1. **Find the "no-go" numbers (restrictions):**
First, we look at the bottom part of the fractions, which is `x - 1`. If `x - 1` becomes `0`, then the fraction isn't allowed!
So, we set `x - 1 = 0`.
Adding 1 to both sides, we get `x = 1`.
This means `x` can be *any* number except `1`. That's our restriction!

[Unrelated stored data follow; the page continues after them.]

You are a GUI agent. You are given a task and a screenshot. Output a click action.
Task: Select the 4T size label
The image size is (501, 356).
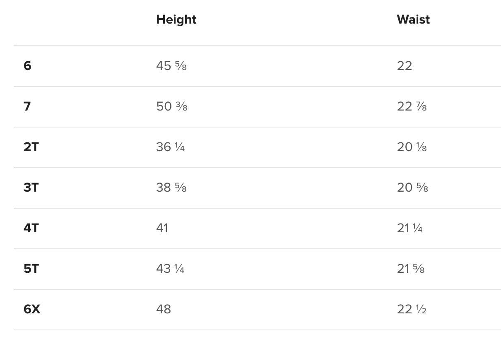pyautogui.click(x=31, y=228)
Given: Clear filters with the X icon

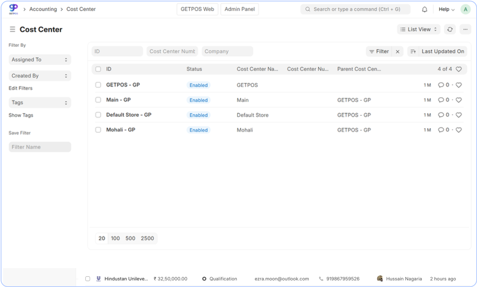Looking at the screenshot, I should (397, 51).
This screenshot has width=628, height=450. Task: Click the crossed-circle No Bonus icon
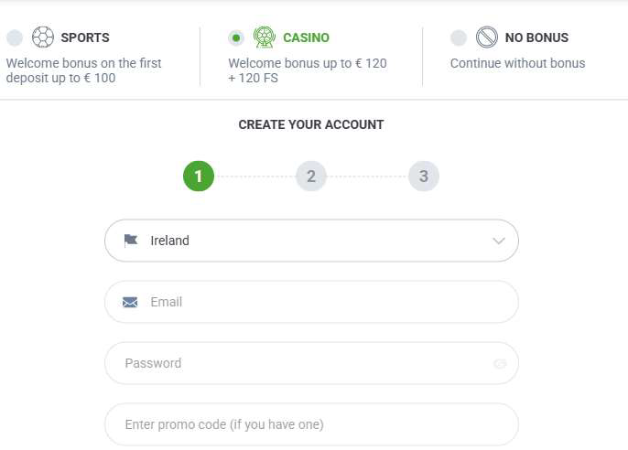tap(487, 38)
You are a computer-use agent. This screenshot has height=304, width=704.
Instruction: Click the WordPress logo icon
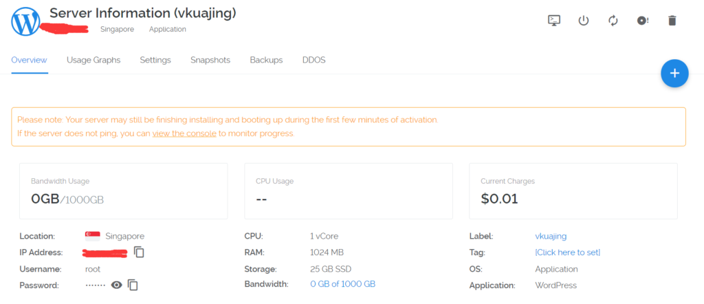(26, 21)
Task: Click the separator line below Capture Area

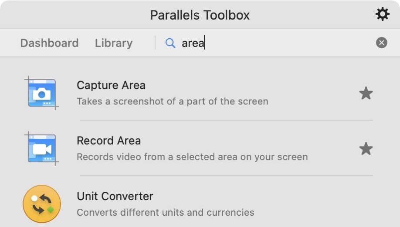Action: tap(227, 120)
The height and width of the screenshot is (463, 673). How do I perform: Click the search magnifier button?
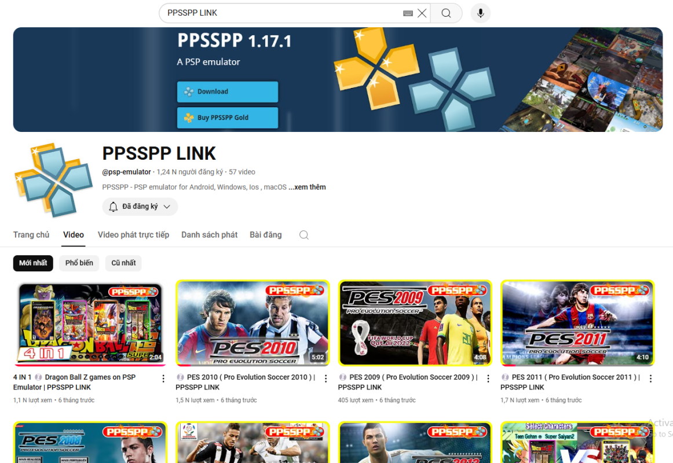(x=445, y=13)
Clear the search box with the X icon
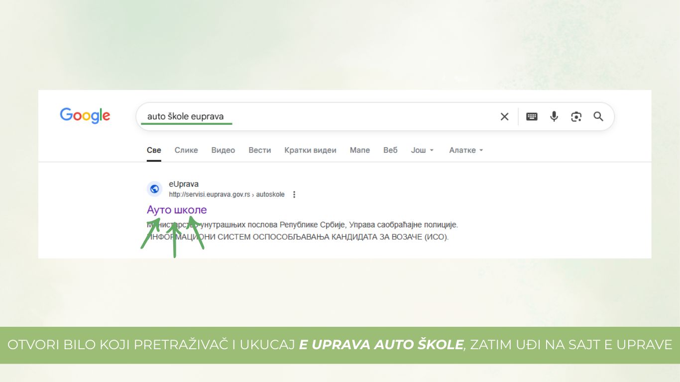This screenshot has width=680, height=382. (504, 116)
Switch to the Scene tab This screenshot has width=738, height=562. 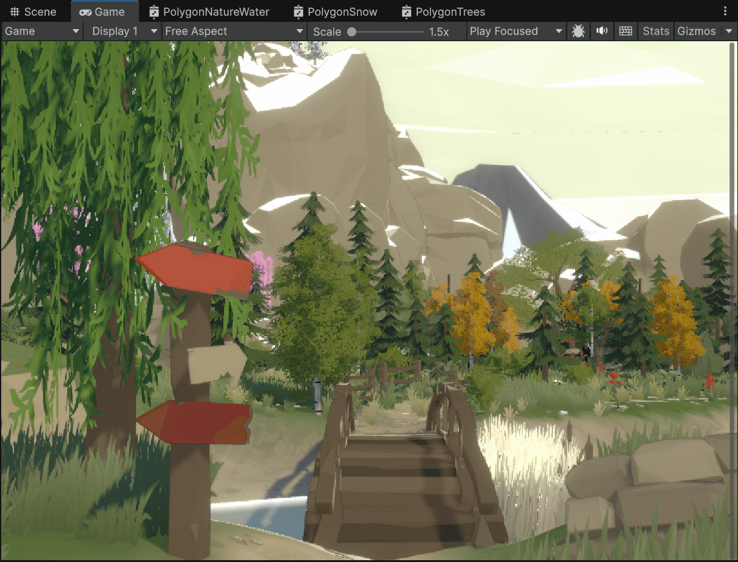click(x=33, y=11)
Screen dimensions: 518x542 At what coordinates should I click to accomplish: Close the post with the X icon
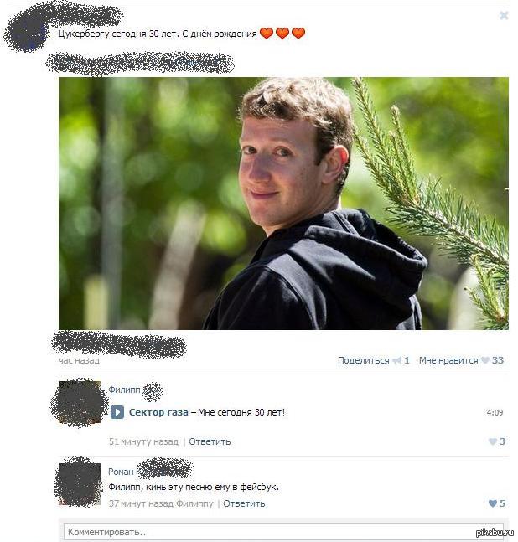pyautogui.click(x=504, y=16)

2. **Move like terms together:**
Our equation is: `(1 / (x - 1)) + 5 = (11 / (x - 1))`
See how both sides have a fraction with `(x - 1)` at the bottom? Let's get them all on one side.
I'll subtract `(1 / (x - 1))` from both sides of the equation.
`5 = (11 / (x - 1)) - (1 / (x - 1))`

3. **Combine the fractions:**
Since the fractions now have the exact same bottom part (`x - 1`), we can just subtract their top parts (numerators):
`5 = (11 - 1) / (x - 1)`
`5 = 10 / (x - 1)`

4. **Get `(x - 1)` out of the denominator:**
Right now, `10` is being divided by `(x - 1)`. To "undo" division, we use multiplication!
So, I'll multiply both sides of the equation by `(x - 1)`:
`5 * (x - 1) = 10`

5. **Distribute the number:**
Multiply the `5` by both parts inside the parenthesis:
`5 * x - 5 * 1 = 10`
`5x - 5 = 10`

6. **Isolate the `x` term:**
We want to get `5x` all by itself. To get rid of the `- 5`, we do the opposite: add `5` to both sides:
`5x = 10 + 5`
`5x = 15`

7. **Solve for `x`:**
`5x` means `5` times `x`. To "undo" multiplication, we use division!
So, divide both sides by `5`:
`x = 15 / 5`
`x = 3`

8. **Check your answer:**
Remember our restriction? `x` couldn't be `1`. Our answer is `3`, which is perfectly fine because `3` is not `1`. So, our answer is valid!